O mercado de cannabis no Brasil vive um momento de consolidação, impulsionado pelo avanço da regulamentação, pelo crescimento da cannabis medicinal e pelo interesse de investidores. Durante o lançamento da ExpoCannabis Brasil 2026, na última semana, realizado no Consulado-Geral do Uruguai em São Paulo, especialistas apontaram que a planta começa a estruturar uma cadeia produtiva que vai além do setor farmacêutico, alcançando áreas como construção civil, cosméticos, agronegócio, medicina veterinária, bioeconomia e pesquisa científica.
Os dados apresentados pela Kaya Mind reforçam esse cenário. Em junho deste ano, o Brasil superou a marca de 1.012.887 pacientes recorrentes em tratamento com cannabis medicinal, distribuídos por mais de 5 mil municípios. Somente no primeiro semestre de 2026, o segmento movimentou mais de R$ 470 milhões.
Para o CEO da Kaya Mind, Thiago Cardoso, o mercado atingiu um ponto de inflexão. “Hoje alcançamos um marco histórico. Pela primeira vez, o Brasil ultrapassou 1 milhão de pacientes em tratamento com cannabis medicinal.” Segundo ele, o potencial ainda é muito maior. “Estimamos que o Brasil tenha capacidade para chegar a cerca de 6,9 milhões de pacientes utilizando medicamentos à base de cannabis.”
Cannabis no Brasil avança com nova regulamentação
Especialistas atribuem parte desse crescimento às recentes resoluções da Anvisa, que atualizaram as regras para produtos derivados de cannabis, regulamentaram o cultivo controlado de plantas com até 0,3% de THC para fins medicinais e farmacêuticos e ampliaram as possibilidades de pesquisa científica.

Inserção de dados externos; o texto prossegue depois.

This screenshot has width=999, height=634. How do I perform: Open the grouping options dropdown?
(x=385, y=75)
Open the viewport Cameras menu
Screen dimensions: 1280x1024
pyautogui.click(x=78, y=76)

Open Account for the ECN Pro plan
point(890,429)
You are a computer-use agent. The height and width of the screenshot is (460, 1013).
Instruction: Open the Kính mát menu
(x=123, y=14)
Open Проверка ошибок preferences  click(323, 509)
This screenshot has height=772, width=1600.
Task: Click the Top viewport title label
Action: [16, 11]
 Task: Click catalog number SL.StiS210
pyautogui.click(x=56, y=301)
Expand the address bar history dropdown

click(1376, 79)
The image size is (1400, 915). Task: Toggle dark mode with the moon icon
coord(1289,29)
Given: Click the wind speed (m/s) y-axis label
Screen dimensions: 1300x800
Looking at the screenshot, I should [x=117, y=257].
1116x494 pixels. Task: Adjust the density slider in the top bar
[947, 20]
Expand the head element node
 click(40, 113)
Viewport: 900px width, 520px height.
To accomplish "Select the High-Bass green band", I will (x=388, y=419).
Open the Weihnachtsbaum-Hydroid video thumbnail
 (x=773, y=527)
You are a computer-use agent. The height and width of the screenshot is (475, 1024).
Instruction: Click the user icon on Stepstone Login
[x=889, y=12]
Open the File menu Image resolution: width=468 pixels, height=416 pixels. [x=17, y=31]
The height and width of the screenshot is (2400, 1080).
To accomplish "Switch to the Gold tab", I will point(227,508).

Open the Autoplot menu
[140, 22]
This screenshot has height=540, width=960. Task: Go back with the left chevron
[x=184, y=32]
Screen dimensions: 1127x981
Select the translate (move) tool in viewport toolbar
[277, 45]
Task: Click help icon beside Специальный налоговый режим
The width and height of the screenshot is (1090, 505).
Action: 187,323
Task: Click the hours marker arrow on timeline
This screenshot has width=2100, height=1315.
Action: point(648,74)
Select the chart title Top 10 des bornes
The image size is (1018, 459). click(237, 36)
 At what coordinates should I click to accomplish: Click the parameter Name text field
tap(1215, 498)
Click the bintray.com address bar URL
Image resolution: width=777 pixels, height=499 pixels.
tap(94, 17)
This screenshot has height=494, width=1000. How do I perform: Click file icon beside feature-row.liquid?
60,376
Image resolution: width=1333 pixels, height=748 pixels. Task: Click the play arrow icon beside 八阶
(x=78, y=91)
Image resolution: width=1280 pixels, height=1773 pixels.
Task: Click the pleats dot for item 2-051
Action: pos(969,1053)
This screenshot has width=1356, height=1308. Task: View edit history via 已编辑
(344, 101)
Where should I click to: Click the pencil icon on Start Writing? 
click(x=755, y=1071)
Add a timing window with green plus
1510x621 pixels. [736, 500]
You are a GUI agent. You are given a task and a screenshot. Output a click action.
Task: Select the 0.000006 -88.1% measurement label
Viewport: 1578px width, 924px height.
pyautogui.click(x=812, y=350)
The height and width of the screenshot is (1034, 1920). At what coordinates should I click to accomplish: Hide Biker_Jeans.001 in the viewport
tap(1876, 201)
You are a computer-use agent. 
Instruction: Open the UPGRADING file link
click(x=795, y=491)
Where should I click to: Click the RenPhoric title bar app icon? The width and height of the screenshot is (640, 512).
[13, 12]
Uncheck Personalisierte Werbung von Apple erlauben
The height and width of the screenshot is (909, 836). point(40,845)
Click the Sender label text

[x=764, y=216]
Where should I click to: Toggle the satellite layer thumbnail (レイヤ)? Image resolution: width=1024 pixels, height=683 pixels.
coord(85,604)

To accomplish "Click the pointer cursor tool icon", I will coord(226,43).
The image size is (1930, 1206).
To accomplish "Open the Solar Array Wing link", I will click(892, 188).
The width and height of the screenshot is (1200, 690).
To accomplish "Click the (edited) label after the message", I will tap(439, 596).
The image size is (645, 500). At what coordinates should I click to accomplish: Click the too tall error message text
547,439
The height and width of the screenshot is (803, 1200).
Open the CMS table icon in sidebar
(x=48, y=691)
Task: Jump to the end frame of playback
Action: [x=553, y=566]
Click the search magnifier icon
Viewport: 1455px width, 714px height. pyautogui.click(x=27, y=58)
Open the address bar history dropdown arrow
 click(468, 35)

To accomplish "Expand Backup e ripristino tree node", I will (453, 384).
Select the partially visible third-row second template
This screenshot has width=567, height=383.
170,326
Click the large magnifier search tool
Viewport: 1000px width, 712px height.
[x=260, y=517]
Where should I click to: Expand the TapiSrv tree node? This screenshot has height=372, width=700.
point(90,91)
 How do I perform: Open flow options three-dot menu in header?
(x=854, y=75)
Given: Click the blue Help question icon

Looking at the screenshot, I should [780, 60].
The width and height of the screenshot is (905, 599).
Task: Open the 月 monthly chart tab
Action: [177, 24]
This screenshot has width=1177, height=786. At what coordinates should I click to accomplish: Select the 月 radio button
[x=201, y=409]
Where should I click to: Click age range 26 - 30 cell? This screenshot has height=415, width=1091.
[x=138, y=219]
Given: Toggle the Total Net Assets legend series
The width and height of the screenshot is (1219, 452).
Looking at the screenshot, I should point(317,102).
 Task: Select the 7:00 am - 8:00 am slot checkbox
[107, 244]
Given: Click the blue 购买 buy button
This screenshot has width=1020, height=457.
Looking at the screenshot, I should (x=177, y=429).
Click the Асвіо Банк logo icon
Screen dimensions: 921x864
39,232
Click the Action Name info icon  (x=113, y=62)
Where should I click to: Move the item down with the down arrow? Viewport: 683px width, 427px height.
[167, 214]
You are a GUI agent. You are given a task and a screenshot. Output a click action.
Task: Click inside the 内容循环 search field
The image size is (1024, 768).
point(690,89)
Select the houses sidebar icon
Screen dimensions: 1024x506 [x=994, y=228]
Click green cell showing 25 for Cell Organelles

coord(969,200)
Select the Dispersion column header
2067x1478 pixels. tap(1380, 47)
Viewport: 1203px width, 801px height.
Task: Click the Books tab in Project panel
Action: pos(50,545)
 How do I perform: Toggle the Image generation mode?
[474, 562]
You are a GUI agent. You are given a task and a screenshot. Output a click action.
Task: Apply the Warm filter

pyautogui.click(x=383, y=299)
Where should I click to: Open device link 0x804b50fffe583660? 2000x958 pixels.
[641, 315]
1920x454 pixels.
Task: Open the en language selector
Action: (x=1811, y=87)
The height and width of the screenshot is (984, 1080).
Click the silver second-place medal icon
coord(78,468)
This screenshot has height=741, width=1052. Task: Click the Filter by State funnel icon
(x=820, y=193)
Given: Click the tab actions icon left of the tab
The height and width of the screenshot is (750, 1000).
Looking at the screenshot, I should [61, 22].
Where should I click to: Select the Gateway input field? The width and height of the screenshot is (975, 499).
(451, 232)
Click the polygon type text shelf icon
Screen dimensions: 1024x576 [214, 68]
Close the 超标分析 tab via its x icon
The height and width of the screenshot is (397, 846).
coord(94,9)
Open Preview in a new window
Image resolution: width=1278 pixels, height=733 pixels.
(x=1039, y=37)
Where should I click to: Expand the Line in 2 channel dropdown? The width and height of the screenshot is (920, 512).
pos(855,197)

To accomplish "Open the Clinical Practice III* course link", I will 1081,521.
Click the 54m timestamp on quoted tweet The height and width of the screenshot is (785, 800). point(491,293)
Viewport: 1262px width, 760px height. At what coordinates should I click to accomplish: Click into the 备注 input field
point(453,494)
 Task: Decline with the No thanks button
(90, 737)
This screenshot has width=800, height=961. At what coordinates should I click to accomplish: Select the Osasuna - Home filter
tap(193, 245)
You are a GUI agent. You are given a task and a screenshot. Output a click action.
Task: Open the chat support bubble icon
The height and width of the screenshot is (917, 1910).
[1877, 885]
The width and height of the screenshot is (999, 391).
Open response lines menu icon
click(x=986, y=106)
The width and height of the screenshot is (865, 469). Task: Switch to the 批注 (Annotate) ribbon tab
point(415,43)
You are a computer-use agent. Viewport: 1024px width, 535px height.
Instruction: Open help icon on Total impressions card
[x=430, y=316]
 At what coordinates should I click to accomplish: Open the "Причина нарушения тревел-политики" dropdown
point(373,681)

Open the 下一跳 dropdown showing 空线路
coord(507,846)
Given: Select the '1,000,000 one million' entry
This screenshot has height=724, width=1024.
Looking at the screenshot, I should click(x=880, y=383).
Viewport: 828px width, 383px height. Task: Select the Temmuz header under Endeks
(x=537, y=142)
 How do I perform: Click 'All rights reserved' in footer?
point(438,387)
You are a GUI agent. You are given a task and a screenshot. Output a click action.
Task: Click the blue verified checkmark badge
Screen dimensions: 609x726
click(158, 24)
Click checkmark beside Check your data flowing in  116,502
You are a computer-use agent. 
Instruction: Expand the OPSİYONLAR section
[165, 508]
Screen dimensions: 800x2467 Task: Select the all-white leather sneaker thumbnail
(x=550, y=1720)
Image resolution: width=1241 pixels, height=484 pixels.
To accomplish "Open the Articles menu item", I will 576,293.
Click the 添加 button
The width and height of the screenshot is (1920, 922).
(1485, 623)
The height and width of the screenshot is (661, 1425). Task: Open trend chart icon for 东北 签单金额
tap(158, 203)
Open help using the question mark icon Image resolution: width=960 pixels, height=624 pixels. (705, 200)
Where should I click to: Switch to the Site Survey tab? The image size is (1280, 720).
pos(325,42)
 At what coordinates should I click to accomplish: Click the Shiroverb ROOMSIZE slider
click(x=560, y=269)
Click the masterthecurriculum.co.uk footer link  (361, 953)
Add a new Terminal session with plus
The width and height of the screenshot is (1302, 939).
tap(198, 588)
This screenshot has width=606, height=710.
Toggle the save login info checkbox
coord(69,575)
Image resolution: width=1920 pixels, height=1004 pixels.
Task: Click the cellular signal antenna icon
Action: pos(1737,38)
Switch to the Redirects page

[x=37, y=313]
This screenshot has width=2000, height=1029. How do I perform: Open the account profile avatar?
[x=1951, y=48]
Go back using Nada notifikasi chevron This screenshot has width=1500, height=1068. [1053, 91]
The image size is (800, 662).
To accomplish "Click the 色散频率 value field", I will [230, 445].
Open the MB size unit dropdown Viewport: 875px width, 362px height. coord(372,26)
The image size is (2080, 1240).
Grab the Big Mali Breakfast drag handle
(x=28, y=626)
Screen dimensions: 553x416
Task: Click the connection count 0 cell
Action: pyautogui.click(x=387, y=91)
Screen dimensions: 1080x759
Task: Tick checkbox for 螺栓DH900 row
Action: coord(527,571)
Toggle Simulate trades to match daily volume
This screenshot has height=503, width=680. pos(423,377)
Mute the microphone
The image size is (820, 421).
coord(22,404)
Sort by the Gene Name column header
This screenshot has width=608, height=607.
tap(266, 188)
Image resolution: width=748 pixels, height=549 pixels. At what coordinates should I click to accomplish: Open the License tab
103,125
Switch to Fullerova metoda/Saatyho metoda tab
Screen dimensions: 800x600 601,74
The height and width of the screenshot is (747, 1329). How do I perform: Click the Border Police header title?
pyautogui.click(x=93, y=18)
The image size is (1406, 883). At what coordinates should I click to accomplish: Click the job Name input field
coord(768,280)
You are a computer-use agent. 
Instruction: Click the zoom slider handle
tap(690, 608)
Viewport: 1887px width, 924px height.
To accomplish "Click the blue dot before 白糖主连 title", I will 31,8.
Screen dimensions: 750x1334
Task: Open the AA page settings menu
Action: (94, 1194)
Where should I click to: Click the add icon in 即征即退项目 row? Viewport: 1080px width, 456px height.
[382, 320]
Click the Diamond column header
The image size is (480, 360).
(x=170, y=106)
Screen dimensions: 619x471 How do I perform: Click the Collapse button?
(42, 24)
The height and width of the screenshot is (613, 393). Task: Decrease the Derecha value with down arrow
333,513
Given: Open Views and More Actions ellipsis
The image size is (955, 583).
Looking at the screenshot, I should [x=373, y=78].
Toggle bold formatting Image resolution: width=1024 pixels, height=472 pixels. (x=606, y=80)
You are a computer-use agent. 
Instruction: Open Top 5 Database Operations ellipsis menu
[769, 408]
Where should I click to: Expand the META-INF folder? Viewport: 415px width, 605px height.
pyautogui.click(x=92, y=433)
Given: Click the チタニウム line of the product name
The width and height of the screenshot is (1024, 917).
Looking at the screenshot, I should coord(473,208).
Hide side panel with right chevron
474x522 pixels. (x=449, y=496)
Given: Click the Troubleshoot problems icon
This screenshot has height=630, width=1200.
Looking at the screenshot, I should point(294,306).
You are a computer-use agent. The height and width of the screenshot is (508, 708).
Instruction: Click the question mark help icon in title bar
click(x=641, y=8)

Para a pesquisadora da Embrapa, Daniela Bittencourt, o desafio agora é desenvolver toda a cadeia produtiva. “Não basta plantar. Precisamos desenvolver toda a cadeia, da semente ao produto final.” Ela destaca que a cannabis pode contribuir para políticas públicas ligadas à bioeconomia, agricultura sustentável, recuperação de áreas degradadas, inovação tecnológica e mitigação das mudanças climáticas.

ExpoCannabis destaca potencial industrial da planta
Com o tema “Para Além da Planta”, a ExpoCannabis Brasil 2026 pretende evidenciar o potencial econômico da cannabis em diferentes segmentos. Em mercados onde o cânhamo é regulamentado, suas fibras abastecem as indústrias têxtil e da construção civil, enquanto sementes, folhas e flores têm aplicações na alimentação, cosméticos, biocombustíveis e indústria farmacêutica.
A CEO da ExpoCannabis Brasil, Larissa Uchida, afirma que o país reúne condições para assumir protagonismo internacional. “Queremos mostrar que a cannabis é muito mais do que uma planta. Ela representa uma oportunidade de transformar diversas indústrias e de abrir novos horizontes para o Brasil.”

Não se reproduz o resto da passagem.